And hey, what major, major comic book character died recently (we think)? Batman! Big media coverage – not so much. Maybe he’s not really dead… But if he is, I’m guessing he’ll be back in Blackest Night this summer!

Speaking of DC’s big summer extravaganza, I’m really looking forward to seeing what happens in Blackest Night – although with a few caveats. I’m absolutely sure that the Geoff Johns-written main storyline and the GL-related tie-ins will be, at the very least interesting, if not excellent (cross fingers). I say this because Johns has a pretty good track record (the last GL-centric event, the Sinestro Corps War, was about as good as they get) and the fact that Blackest Night was originally conceived as “just” another GL-only event, which probably means that Johns has been thinking about it for quite awhile. What’s making me nervous is that the event is being expanded into a full-blown DC Universe event, and DC hasn’t exactly been spot-on in coordinating these types of mega-events over the last few years. As somebody who’s had experience in doing both big event projects and books with huge casts of characters and multiple ongoing storylines, I think it’s fairly safe to say that the success (or failure) of these events lies in the details of the storyline and its continuity. Or as the cliché states: The devil’s in the details.

Blackest Night #2 cover

Here are a few guidelines to a successful crossover: Mega-Events are a team sport. They are no place for ego-crazed creators with the “rock star” demeanor. Or, as the other cliché states: “Check your ego at the door.” Further – and this is a harder one to say, because it is one of those “what’s going on behind the curtain?” things – Mega-Events are not art. They are all about comic book commerce. They mostly exist to sell more comics, either the Mega-Event itself or getting readers to try a new comic title (crossover) that they’ve never tried before. Although the big bugaboo here is that you do want your Mega-Event to be good – you do want to tell a great story – because good comics should sell better than bad comics. Although the most frustrating thing about comics in general is that bold-faced phrase is frequently, maddeningly not always true.

Also, to have a successful Mega-Event, everybody needs to be on the same page (albeit, grudgingly in some cases) – and everybody needs all the pages! I realize, by their very nature, most Mega-Events are filled with secrets, and most publishers and creators don’t want these secrets falling into the wrong hands. But your creators also need to feel like they’re part of the team and that they’re all working together towards something important. Realize up front that you’re not going to be able to protect all the secrets. Pick the most important ones and protect them to the end. Carefully structure your stories so that only a handful of creators absolutely need to know the most important scenes and do your best with misdirection, fibs, and outright lies to blur the other, less essential ones. Fake “dummy” scenes/scripts are your friends.

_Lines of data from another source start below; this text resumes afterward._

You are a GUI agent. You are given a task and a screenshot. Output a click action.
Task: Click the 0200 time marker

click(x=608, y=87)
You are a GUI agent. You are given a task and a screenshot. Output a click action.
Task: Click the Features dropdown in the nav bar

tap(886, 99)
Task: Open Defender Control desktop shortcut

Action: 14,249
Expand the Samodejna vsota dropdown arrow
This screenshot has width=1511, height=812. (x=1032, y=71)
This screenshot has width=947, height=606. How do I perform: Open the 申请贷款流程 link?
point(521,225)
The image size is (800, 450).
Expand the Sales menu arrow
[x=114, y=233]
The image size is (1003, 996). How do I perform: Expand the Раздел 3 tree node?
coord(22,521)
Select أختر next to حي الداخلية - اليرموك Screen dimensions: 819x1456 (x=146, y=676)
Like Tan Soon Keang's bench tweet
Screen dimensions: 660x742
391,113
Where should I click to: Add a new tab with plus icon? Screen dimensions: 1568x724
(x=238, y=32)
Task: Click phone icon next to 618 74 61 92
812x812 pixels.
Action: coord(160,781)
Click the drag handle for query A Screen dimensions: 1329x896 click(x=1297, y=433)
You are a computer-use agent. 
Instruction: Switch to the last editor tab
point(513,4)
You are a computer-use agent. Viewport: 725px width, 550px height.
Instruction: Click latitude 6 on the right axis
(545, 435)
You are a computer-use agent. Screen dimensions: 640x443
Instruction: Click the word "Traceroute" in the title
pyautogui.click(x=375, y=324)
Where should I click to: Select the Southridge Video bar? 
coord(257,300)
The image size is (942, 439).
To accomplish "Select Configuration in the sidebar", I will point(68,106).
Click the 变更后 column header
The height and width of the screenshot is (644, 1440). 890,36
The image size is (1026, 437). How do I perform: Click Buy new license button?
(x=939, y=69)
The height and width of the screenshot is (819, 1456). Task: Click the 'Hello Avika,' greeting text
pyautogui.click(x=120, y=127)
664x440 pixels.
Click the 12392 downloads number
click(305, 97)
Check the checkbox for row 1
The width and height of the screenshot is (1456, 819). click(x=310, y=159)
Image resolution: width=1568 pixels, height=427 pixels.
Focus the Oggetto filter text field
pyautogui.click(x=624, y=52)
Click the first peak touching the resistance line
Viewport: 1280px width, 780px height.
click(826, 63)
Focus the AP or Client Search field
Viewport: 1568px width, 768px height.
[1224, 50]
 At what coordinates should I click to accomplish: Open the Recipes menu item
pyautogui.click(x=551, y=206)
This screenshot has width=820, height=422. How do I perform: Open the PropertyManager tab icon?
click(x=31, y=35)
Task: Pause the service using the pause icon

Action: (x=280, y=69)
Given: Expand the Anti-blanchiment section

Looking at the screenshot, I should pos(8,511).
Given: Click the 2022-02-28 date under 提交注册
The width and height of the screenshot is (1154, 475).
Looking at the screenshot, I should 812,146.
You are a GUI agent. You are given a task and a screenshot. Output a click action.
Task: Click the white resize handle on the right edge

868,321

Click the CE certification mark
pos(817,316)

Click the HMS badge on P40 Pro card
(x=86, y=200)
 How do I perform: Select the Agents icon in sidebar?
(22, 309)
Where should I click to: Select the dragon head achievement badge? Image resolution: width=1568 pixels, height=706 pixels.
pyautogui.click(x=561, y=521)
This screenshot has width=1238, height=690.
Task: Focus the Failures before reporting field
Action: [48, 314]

When Dan Jurgens and I were coordinating Zero Hour all those years ago, Dan spent countless hours talking to fellow writers and artists on the phone explaining fine points of the overall storyline so that everything would “match up” between the actual Zero Hour books and their crossover stories. I was doing a similar job, although I was doing it with my fellow editors, often spending more time in their offices than my own, making sure the details were as good as they could be. Both of us told the same lie over and over to people: “You’re the only one I’m telling this to, but…” and then sharing a secret. Little did they know that we were sharing the same secret with everybody, but because we were forthcoming with secrets, they trusted us and kept all the secrets – because they were all part of the team!

In addition, my incredible assistant, Mike McAvennie, spent so much time photocopying and distributing everything ZH in sight that by the end of the project, he could take apart and reassemble any photocopier in the office in less than 37 seconds. Blindfolded. In his spare time, he piloted one of the FedEx planes. He could fly the Kessel Run – and back! – in less than twelve parsecs. Big Mac made sure that everybody in the office had copies of what was happening, usually within hours of the work actually arriving, made sure everybody knew what was going on, kept all the trains running on time, solved all the really stupid problems before they got to my door, and made sure that I slept, ate, and showered (i.e. went home) occasionally. Above and beyond, my friend…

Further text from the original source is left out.